Question

Use properties of logarithms to write each expression as a single term.$$\log _{3} 28-\log _{3} 7$$

Answer

**step1 Identify the relevant logarithm property**

The given expression involves the difference of two logarithms with the same base. We use the quotient property of logarithms, which states that the difference of two logarithms is equal to the logarithm of the quotient of their arguments.

$$\log_b M - \log_b N = \log_b \left(\frac{M}{N}\right)$$

**step2 Apply the property to the given expression**

In this problem, the base b is 3, M is 28, and N is 7. Substitute these values into the quotient property formula.

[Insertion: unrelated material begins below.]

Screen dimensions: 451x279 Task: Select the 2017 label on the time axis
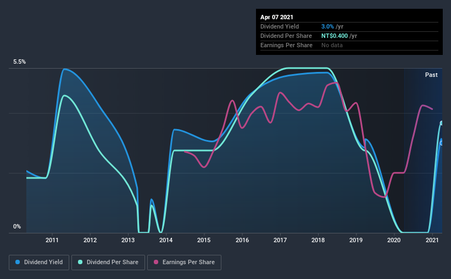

$$\log _{3} 28-\log _{3} 7 = \log _{3} \left(\frac{28}{7}\right)$$

**step3 Simplify the argument of the logarithm**

Perform the division operation inside the logarithm.

$$\frac{28}{7} = 4$$

Therefore, the expression becomes:

$$\log _{3} 4$$

Alternative answer

Answer: log_3(4) Explain
This is a question about properties of logarithms . The solving step is:

1. We have the expression log_3(28) - log_3(7).
2. When you subtract logarithms that have the same base (here, the base is 3 for both), there's a cool trick: you can combine them into a single logarithm by dividing the numbers inside.
3. So, log_3(28) - log_3(7) becomes log_3(28/7).
4. Now, we just need to do the division inside the logarithm: 28 divided by 7 equals 4.
5. Therefore, the single term is log_3(4).

Alternative answer

Answer: $\log _{3} 4$ Explain
This is a question about properties of logarithms . The solving step is:

1. The problem asks us to simplify $\log _{3} 28-\log _{3} 7$.
2. I remember from school that when you subtract logarithms with the same base, you can combine them into one logarithm by dividing the numbers. This is called the "quotient rule" for logarithms.
3. So, $\log _{3} 28-\log _{3} 7$ becomes $\log _{3} (\frac{28}{7})$.
4. Now, I just need to do the division: $28 \div 7 = 4$.
5. So, the expression simplifies to $\log _{3} 4$.

Alternative answer

Answer: $\log_3 4$ Explain
This is a question about properties of logarithms, specifically the quotient rule for logarithms . The solving step is:

1. We know a cool trick for logarithms! When you subtract two logarithms with the same base, it's the same as taking the logarithm of the division of the numbers.
2. The trick looks like this: $\log_b x - \log_b y = \log_b \left(\frac{x}{y}\right)$.
3. In our problem, the base is 3, $x$ is 28, and $y$ is 7.
4. So, we can change $\log _{3} 28-\log _{3} 7$ into $\log _{3} \left(\frac{28}{7}\right)$.
5. Now, we just need to do the division inside the logarithm: $28 \div 7 = 4$.
6. And voilà! The expression becomes $\log _{3} 4$.